Task item - Give back the full data, unchanged and complete.

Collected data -
----

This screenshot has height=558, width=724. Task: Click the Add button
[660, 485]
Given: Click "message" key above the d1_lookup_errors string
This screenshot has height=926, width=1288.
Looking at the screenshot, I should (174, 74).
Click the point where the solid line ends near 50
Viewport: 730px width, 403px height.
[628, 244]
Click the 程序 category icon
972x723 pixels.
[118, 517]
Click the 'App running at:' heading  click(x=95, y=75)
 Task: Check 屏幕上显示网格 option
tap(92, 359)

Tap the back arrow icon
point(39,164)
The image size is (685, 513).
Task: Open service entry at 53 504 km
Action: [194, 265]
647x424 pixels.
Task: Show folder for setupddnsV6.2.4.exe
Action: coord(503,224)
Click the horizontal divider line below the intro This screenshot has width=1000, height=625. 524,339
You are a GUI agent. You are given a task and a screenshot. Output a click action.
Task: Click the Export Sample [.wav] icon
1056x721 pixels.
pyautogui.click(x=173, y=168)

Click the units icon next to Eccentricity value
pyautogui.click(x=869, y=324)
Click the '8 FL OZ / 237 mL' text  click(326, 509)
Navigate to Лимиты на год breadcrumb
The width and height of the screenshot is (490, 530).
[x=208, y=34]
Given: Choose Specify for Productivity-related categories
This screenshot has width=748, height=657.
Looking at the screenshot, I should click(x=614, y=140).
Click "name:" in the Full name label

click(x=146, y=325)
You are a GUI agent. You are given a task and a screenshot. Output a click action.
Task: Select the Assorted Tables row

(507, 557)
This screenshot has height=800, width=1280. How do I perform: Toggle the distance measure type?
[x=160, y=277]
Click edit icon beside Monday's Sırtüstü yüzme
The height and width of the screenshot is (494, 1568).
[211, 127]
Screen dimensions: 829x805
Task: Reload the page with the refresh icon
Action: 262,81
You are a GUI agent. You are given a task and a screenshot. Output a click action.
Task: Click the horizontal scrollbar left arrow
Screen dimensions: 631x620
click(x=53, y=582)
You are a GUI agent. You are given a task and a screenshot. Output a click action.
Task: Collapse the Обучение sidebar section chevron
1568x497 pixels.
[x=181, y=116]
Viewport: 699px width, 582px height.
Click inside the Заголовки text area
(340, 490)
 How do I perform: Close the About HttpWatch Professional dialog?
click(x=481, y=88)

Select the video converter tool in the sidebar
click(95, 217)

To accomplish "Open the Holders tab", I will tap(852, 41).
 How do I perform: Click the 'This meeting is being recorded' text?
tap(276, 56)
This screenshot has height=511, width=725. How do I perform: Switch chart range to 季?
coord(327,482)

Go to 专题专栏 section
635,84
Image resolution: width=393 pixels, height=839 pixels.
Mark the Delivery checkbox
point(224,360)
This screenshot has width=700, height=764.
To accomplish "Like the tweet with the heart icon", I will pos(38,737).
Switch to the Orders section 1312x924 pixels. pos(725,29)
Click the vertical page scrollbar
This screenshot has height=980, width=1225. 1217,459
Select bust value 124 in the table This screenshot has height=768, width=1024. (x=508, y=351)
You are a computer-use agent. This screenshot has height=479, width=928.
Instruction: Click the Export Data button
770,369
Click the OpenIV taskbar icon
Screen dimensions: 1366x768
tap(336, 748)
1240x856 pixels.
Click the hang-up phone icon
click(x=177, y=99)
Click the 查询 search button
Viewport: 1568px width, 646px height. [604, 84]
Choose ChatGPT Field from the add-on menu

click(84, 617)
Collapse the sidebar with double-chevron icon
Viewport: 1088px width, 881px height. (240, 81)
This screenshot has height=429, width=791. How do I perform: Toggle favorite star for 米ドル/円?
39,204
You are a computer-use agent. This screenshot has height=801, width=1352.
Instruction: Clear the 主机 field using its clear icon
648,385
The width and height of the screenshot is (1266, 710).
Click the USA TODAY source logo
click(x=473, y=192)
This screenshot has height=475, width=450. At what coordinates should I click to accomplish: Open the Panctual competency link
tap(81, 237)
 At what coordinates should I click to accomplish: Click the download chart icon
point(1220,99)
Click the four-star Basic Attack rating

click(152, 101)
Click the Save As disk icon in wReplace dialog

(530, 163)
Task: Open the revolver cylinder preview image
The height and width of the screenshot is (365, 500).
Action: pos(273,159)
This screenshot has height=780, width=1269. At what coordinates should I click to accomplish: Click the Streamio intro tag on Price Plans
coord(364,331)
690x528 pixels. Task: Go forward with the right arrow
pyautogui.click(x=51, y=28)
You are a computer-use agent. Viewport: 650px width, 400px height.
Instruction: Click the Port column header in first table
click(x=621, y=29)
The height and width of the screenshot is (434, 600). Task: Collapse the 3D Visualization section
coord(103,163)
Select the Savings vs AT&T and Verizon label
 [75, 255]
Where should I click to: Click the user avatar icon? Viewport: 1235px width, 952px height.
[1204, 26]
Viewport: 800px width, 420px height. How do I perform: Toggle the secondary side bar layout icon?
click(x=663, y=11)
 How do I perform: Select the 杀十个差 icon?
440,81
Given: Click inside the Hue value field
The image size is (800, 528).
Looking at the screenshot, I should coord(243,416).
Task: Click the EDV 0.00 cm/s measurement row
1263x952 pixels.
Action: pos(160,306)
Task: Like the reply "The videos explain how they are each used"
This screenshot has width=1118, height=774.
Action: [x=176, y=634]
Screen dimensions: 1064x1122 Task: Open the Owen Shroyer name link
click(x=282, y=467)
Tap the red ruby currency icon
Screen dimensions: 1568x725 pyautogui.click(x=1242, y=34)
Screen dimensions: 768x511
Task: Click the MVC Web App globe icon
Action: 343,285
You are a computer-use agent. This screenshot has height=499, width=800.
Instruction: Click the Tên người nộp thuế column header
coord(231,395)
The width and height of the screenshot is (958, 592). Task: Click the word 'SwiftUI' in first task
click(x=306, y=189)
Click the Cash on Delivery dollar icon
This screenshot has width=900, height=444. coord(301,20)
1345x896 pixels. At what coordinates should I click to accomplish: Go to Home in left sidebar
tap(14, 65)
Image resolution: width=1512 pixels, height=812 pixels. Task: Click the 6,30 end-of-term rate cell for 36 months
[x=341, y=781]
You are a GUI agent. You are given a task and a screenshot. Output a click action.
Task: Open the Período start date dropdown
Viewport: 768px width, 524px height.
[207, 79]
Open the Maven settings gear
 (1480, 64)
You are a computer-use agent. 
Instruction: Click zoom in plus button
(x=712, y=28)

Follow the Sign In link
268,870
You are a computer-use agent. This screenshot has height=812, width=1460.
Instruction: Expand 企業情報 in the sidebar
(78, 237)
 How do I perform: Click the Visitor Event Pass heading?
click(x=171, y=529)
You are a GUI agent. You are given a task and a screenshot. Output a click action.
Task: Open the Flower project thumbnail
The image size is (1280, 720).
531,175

----

Reply -
This screenshot has height=558, width=724. Task: Click the Add button
[660, 485]
Given: Click "message" key above the d1_lookup_errors string
This screenshot has height=926, width=1288.
Looking at the screenshot, I should (174, 74).
Click the point where the solid line ends near 50
Viewport: 730px width, 403px height.
[628, 244]
Click the 程序 category icon
972x723 pixels.
[118, 517]
Click the 'App running at:' heading  click(x=95, y=75)
 Task: Check 屏幕上显示网格 option
tap(92, 359)

Tap the back arrow icon
point(39,164)
The image size is (685, 513).
Task: Open service entry at 53 504 km
Action: [194, 265]
647x424 pixels.
Task: Show folder for setupddnsV6.2.4.exe
Action: coord(503,224)
Click the horizontal divider line below the intro This screenshot has width=1000, height=625. 524,339
You are a GUI agent. You are given a task and a screenshot. Output a click action.
Task: Click the Export Sample [.wav] icon
1056x721 pixels.
pyautogui.click(x=173, y=168)

Click the units icon next to Eccentricity value
pyautogui.click(x=869, y=324)
Click the '8 FL OZ / 237 mL' text  click(326, 509)
Navigate to Лимиты на год breadcrumb
The width and height of the screenshot is (490, 530).
[x=208, y=34]
Given: Choose Specify for Productivity-related categories
This screenshot has width=748, height=657.
Looking at the screenshot, I should click(x=614, y=140).
Click "name:" in the Full name label

click(x=146, y=325)
You are a GUI agent. You are given a task and a screenshot. Output a click action.
Task: Select the Assorted Tables row

(507, 557)
This screenshot has height=800, width=1280. How do I perform: Toggle the distance measure type?
[x=160, y=277]
Click edit icon beside Monday's Sırtüstü yüzme
The height and width of the screenshot is (494, 1568).
[211, 127]
Screen dimensions: 829x805
Task: Reload the page with the refresh icon
Action: 262,81
You are a GUI agent. You are given a task and a screenshot. Output a click action.
Task: Click the horizontal scrollbar left arrow
Screen dimensions: 631x620
click(x=53, y=582)
You are a GUI agent. You are given a task and a screenshot. Output a click action.
Task: Collapse the Обучение sidebar section chevron
1568x497 pixels.
[x=181, y=116]
Viewport: 699px width, 582px height.
Click inside the Заголовки text area
(340, 490)
 How do I perform: Close the About HttpWatch Professional dialog?
click(x=481, y=88)

Select the video converter tool in the sidebar
click(95, 217)

To accomplish "Open the Holders tab", I will tap(852, 41).
 How do I perform: Click the 'This meeting is being recorded' text?
tap(276, 56)
This screenshot has height=511, width=725. How do I perform: Switch chart range to 季?
coord(327,482)

Go to 专题专栏 section
635,84
Image resolution: width=393 pixels, height=839 pixels.
Mark the Delivery checkbox
point(224,360)
This screenshot has width=700, height=764.
To accomplish "Like the tweet with the heart icon", I will pos(38,737).
Switch to the Orders section 1312x924 pixels. pos(725,29)
Click the vertical page scrollbar
This screenshot has height=980, width=1225. 1217,459
Select bust value 124 in the table This screenshot has height=768, width=1024. (x=508, y=351)
You are a computer-use agent. This screenshot has height=479, width=928.
Instruction: Click the Export Data button
770,369
Click the OpenIV taskbar icon
Screen dimensions: 1366x768
tap(336, 748)
1240x856 pixels.
Click the hang-up phone icon
click(x=177, y=99)
Click the 查询 search button
Viewport: 1568px width, 646px height. [604, 84]
Choose ChatGPT Field from the add-on menu

click(84, 617)
Collapse the sidebar with double-chevron icon
Viewport: 1088px width, 881px height. (240, 81)
This screenshot has height=429, width=791. How do I perform: Toggle favorite star for 米ドル/円?
39,204
You are a computer-use agent. This screenshot has height=801, width=1352.
Instruction: Clear the 主机 field using its clear icon
648,385
The width and height of the screenshot is (1266, 710).
Click the USA TODAY source logo
click(x=473, y=192)
This screenshot has height=475, width=450. At what coordinates should I click to accomplish: Open the Panctual competency link
tap(81, 237)
 At what coordinates should I click to accomplish: Click the download chart icon
point(1220,99)
Click the four-star Basic Attack rating

click(152, 101)
Click the Save As disk icon in wReplace dialog

(530, 163)
Task: Open the revolver cylinder preview image
The height and width of the screenshot is (365, 500).
Action: pos(273,159)
This screenshot has height=780, width=1269. At what coordinates should I click to accomplish: Click the Streamio intro tag on Price Plans
coord(364,331)
690x528 pixels. Task: Go forward with the right arrow
pyautogui.click(x=51, y=28)
You are a computer-use agent. Viewport: 650px width, 400px height.
Instruction: Click the Port column header in first table
click(x=621, y=29)
The height and width of the screenshot is (434, 600). Task: Collapse the 3D Visualization section
coord(103,163)
Select the Savings vs AT&T and Verizon label
 [75, 255]
Where should I click to: Click the user avatar icon? Viewport: 1235px width, 952px height.
[1204, 26]
Viewport: 800px width, 420px height. How do I perform: Toggle the secondary side bar layout icon?
click(x=663, y=11)
 How do I perform: Select the 杀十个差 icon?
440,81
Given: Click inside the Hue value field
The image size is (800, 528).
Looking at the screenshot, I should coord(243,416).
Task: Click the EDV 0.00 cm/s measurement row
1263x952 pixels.
Action: pos(160,306)
Task: Like the reply "The videos explain how they are each used"
This screenshot has width=1118, height=774.
Action: [x=176, y=634]
Screen dimensions: 1064x1122 Task: Open the Owen Shroyer name link
click(x=282, y=467)
Tap the red ruby currency icon
Screen dimensions: 1568x725 pyautogui.click(x=1242, y=34)
Screen dimensions: 768x511
Task: Click the MVC Web App globe icon
Action: 343,285
You are a computer-use agent. This screenshot has height=499, width=800.
Instruction: Click the Tên người nộp thuế column header
coord(231,395)
The width and height of the screenshot is (958, 592). Task: Click the word 'SwiftUI' in first task
click(x=306, y=189)
Click the Cash on Delivery dollar icon
This screenshot has width=900, height=444. coord(301,20)
1345x896 pixels. At what coordinates should I click to accomplish: Go to Home in left sidebar
tap(14, 65)
Image resolution: width=1512 pixels, height=812 pixels. Task: Click the 6,30 end-of-term rate cell for 36 months
[x=341, y=781]
You are a GUI agent. You are given a task and a screenshot. Output a click action.
Task: Open the Período start date dropdown
Viewport: 768px width, 524px height.
[207, 79]
Open the Maven settings gear
 (1480, 64)
You are a computer-use agent. 
Instruction: Click zoom in plus button
(x=712, y=28)

Follow the Sign In link
268,870
You are a computer-use agent. This screenshot has height=812, width=1460.
Instruction: Expand 企業情報 in the sidebar
(78, 237)
 How do I perform: Click the Visitor Event Pass heading?
click(x=171, y=529)
You are a GUI agent. You are given a task and a screenshot. Output a click action.
Task: Open the Flower project thumbnail
The image size is (1280, 720).
531,175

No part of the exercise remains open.